Even a cursory glance at general media over recent weeks would have indicated an increased amount of coverage dedicated to immunotherapy. Partly linked to recent developments in the filed, most major outlets have, in the past few months, chimed in, in one way or another, in a response to the major headlines.
As an example, this week, the New York Times asked “What Is Immunotherapy?” in an article that followed on from recent NY Times reports commenting on the recent stem cell clinic data and the temporary halt of Juno Therapeutics’ CAR-T trials.
Others have followed suit, reflecting what the media appears to perceive as a momentum that the field is currently enjoying. Yet there is optimistic caution, with the field and its treatments being called “controversial” in some reports. Such claims are understandable, especially due to the reactory nature with which the media operates.
But positives have emerged from these media reports as well.

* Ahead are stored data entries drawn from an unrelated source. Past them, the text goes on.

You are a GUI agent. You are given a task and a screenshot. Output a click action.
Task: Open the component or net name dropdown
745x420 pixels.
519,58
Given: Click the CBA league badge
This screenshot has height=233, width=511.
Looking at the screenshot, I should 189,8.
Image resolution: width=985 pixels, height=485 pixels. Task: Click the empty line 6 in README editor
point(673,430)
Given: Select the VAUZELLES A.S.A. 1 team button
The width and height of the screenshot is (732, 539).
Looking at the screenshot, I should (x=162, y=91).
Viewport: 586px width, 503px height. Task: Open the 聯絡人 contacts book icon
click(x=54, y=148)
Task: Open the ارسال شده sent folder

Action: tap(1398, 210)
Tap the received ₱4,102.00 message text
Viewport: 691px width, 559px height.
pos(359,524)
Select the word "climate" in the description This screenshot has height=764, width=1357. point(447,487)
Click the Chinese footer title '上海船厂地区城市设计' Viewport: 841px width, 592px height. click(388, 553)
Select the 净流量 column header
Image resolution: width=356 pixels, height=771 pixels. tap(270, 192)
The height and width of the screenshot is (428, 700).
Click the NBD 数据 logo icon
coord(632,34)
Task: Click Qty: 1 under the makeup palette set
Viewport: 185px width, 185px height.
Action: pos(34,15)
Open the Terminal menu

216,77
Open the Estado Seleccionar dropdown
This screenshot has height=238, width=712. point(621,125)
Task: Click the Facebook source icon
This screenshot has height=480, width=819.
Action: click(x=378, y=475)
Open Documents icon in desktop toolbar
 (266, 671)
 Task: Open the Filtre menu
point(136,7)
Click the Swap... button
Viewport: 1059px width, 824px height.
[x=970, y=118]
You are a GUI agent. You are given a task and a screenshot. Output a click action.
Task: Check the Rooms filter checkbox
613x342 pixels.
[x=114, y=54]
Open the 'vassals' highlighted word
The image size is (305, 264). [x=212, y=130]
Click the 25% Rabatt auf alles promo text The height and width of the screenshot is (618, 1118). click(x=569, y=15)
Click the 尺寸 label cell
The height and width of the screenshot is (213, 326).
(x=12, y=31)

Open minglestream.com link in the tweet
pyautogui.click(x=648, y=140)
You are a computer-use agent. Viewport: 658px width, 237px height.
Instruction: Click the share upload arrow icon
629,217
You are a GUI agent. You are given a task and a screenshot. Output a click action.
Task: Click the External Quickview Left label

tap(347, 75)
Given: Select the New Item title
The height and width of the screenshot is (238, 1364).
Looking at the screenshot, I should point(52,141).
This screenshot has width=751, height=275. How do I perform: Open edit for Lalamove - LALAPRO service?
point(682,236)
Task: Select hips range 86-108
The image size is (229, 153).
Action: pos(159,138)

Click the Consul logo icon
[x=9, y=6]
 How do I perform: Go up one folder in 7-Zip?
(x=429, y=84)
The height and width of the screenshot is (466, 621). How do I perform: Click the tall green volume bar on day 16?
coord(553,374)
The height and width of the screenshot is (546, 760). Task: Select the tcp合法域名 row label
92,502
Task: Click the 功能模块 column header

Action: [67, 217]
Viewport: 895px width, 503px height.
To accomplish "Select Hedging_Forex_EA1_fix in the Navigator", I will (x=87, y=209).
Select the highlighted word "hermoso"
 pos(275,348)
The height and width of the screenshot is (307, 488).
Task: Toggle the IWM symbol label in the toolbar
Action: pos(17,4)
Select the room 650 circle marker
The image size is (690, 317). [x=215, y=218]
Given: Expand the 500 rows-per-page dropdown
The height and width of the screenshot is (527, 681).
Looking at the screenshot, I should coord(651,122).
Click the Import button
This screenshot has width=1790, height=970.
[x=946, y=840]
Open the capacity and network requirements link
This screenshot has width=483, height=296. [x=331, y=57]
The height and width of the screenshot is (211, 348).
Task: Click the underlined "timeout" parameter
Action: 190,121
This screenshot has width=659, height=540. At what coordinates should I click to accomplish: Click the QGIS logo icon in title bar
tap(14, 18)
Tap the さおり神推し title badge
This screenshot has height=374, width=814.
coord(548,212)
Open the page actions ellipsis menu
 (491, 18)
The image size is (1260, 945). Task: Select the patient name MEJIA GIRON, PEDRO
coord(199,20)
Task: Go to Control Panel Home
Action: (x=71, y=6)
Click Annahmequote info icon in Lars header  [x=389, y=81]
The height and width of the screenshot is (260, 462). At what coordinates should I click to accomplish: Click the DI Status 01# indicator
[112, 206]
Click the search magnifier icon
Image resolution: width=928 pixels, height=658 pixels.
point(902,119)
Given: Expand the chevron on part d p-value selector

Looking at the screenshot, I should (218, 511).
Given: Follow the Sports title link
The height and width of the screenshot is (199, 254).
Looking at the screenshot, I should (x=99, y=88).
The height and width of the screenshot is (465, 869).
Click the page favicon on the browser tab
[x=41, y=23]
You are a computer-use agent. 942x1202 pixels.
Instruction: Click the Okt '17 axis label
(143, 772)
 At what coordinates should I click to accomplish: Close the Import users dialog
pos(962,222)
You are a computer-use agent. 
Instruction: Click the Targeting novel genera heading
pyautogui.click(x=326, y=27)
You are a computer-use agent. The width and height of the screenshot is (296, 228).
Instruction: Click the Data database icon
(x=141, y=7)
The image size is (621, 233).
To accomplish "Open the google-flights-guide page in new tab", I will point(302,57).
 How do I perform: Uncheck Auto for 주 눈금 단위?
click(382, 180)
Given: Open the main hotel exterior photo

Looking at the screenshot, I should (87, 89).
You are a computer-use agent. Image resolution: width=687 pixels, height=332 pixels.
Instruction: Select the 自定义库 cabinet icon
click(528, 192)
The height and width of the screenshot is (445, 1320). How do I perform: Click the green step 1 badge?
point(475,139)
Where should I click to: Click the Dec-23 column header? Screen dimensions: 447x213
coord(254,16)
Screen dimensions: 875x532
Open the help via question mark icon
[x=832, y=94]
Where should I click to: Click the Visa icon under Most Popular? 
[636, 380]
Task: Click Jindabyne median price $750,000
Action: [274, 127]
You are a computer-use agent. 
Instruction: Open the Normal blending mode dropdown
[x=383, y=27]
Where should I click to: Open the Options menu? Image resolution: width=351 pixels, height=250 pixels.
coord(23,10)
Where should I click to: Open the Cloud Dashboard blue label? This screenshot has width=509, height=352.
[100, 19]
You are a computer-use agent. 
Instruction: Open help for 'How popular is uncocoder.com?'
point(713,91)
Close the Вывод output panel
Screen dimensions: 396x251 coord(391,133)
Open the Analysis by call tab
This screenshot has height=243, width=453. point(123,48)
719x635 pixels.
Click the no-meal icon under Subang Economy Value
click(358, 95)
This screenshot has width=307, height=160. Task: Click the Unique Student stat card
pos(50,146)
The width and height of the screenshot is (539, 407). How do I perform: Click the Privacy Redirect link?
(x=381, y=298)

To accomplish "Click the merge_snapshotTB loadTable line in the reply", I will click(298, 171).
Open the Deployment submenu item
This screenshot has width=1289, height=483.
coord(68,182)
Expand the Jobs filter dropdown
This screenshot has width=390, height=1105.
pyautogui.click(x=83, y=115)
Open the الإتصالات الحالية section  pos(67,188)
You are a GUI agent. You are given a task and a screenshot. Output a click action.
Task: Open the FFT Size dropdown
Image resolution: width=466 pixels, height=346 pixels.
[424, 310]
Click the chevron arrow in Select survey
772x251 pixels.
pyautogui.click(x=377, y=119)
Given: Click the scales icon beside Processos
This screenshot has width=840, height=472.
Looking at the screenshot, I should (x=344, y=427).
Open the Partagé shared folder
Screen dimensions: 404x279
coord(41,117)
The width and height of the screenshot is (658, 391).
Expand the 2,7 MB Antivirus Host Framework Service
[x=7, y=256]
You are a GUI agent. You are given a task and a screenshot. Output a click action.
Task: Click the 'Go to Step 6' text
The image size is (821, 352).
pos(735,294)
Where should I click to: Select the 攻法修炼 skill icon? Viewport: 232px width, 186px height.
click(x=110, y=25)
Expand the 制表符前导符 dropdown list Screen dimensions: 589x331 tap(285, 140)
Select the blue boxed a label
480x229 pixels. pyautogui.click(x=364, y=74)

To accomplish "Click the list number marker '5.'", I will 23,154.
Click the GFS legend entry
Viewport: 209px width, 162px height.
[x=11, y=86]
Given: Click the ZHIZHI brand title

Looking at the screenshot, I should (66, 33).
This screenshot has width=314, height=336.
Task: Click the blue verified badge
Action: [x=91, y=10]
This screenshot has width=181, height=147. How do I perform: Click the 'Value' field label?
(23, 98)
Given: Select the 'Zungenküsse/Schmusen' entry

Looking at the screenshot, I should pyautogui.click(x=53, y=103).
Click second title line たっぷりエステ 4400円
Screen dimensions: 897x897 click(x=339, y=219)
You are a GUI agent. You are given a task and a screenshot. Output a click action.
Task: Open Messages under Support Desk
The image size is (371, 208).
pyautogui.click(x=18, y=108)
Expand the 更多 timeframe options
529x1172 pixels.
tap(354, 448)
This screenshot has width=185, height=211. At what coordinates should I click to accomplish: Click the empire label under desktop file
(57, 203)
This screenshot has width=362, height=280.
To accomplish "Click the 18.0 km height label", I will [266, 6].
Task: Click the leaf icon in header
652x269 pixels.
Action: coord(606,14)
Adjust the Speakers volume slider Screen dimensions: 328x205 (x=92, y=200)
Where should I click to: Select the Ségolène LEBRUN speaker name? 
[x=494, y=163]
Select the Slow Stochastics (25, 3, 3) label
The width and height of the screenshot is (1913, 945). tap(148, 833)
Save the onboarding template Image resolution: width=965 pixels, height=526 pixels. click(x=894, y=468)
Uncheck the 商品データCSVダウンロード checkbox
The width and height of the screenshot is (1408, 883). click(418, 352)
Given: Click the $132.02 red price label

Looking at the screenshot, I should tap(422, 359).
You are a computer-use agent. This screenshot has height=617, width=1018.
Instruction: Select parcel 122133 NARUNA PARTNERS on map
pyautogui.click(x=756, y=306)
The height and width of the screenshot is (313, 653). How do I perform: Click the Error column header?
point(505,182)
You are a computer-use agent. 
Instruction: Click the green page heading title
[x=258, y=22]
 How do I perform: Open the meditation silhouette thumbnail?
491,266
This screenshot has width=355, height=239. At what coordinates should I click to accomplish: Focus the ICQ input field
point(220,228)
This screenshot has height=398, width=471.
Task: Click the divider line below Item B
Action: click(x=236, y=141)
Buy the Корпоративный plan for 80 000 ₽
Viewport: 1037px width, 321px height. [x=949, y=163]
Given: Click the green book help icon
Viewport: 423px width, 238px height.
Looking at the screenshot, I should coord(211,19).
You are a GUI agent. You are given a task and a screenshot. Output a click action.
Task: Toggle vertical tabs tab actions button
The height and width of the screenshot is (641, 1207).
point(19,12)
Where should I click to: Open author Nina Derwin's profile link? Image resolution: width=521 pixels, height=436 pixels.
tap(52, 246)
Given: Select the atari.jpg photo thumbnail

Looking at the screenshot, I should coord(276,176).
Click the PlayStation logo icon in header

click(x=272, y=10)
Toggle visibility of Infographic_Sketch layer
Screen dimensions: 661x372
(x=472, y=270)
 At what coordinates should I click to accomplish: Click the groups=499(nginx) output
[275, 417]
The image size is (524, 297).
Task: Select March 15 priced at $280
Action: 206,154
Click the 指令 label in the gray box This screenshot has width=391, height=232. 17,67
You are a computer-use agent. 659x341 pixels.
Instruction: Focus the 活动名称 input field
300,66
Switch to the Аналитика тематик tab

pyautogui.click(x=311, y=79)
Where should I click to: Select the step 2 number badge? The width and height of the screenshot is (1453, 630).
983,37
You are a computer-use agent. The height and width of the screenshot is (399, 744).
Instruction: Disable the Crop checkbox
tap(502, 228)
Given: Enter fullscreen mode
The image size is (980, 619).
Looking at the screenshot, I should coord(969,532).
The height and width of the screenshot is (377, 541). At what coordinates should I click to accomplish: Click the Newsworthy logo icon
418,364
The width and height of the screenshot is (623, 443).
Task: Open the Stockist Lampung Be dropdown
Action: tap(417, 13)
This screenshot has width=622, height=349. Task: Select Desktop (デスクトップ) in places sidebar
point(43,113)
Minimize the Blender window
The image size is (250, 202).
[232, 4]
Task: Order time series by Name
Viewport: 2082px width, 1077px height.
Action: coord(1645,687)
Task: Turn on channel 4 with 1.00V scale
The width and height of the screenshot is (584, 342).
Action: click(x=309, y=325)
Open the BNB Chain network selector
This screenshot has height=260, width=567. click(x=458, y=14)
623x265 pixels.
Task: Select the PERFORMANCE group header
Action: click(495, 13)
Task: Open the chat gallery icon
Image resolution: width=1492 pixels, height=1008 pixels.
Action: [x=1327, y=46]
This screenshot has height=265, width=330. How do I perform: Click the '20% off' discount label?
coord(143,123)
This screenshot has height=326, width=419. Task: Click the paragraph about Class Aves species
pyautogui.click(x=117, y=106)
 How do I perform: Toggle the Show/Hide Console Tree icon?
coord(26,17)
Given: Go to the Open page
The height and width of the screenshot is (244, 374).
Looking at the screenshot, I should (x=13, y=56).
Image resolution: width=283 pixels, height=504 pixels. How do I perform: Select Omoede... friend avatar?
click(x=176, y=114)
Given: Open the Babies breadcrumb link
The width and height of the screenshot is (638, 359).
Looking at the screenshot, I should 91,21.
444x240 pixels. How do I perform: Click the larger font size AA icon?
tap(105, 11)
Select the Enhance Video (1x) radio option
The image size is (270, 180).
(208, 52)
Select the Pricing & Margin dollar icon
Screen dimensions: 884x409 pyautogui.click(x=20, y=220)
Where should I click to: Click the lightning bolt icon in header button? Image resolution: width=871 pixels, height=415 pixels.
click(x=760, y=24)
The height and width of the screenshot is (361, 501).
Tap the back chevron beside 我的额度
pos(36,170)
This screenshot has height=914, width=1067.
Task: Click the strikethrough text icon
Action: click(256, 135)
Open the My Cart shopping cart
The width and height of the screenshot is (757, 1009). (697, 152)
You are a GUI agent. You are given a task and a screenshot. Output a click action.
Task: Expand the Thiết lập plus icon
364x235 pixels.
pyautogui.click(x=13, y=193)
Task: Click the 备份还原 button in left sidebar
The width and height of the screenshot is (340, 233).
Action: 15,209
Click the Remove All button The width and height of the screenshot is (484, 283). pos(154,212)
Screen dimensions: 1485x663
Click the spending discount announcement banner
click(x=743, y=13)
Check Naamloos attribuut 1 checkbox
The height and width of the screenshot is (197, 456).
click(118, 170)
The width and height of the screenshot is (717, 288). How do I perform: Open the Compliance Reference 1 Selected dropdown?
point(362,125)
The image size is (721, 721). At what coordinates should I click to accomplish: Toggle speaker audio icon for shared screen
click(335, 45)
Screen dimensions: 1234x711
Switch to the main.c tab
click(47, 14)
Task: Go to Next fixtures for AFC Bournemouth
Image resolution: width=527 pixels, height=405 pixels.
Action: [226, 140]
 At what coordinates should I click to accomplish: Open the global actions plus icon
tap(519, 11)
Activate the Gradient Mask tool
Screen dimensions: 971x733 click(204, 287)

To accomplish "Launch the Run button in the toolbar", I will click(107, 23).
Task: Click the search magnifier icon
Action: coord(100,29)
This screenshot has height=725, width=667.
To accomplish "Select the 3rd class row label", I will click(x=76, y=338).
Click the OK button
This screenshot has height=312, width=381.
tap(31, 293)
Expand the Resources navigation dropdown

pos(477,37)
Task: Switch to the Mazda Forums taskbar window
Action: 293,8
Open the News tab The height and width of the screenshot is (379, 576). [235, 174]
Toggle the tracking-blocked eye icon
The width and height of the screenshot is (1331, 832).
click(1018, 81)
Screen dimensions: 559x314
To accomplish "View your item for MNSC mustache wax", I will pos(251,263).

These recent developments have renewed discussions about topics as varied as the operation of stem cell clinics as well as, more generally, the safety and efficacy of cell and gene therapy-based treatments.
Spurred by recent developments, questions about regulations and the role of the FDA in overseeing and approving these immunotherapies have been raised – these questions aim at tackling issues with respect to the regulatory landscape that accompanies cell and gene-based immunotherapies.
On one hand, the FDA has been praised for the speed with which it has kept up with these fast-developing discoveries in the CAR-T and 3D printing arena as they pertain to clinical therapy, while on the other, the Agency has been called to provide tighter oversight and more regulation to the field.
These discussions have renewed interest in new initiatives that have emerged aimed at easing the path to market for these new therapies.
Some are looking to Japan for inspiration: new regulations accelerating the approval of regenerative therapeutics in Japan took effect Nov. 25, 2014. These are The Act on the Safety of Regenerative Medicine and The Pharmaceuticals, Medical Devices Act. The main benefit of these new regulations is that they enable companies to receive conditional marketing approval and generate revenue from regenerative products while trials are being conducted.
And just like Japan, a controversial proposal, which we wrote about recently, by the Bipartisan Policy Center—to open up a conditional approval pathway for the FDA to conditionally approve—at its discretion— conditionally approve certain cell therapies that have a lower risk profile—for a limited period of time prior to the full clinical trials are complete.
Whether this the right path forward is for a separate discussion, but a greater awareness of the therapeutic frontiers of cell therapy will ultimately fuel a greater involvement—from both the public and regulatory sectors—to push these frontiers forward, which can only be a good thing.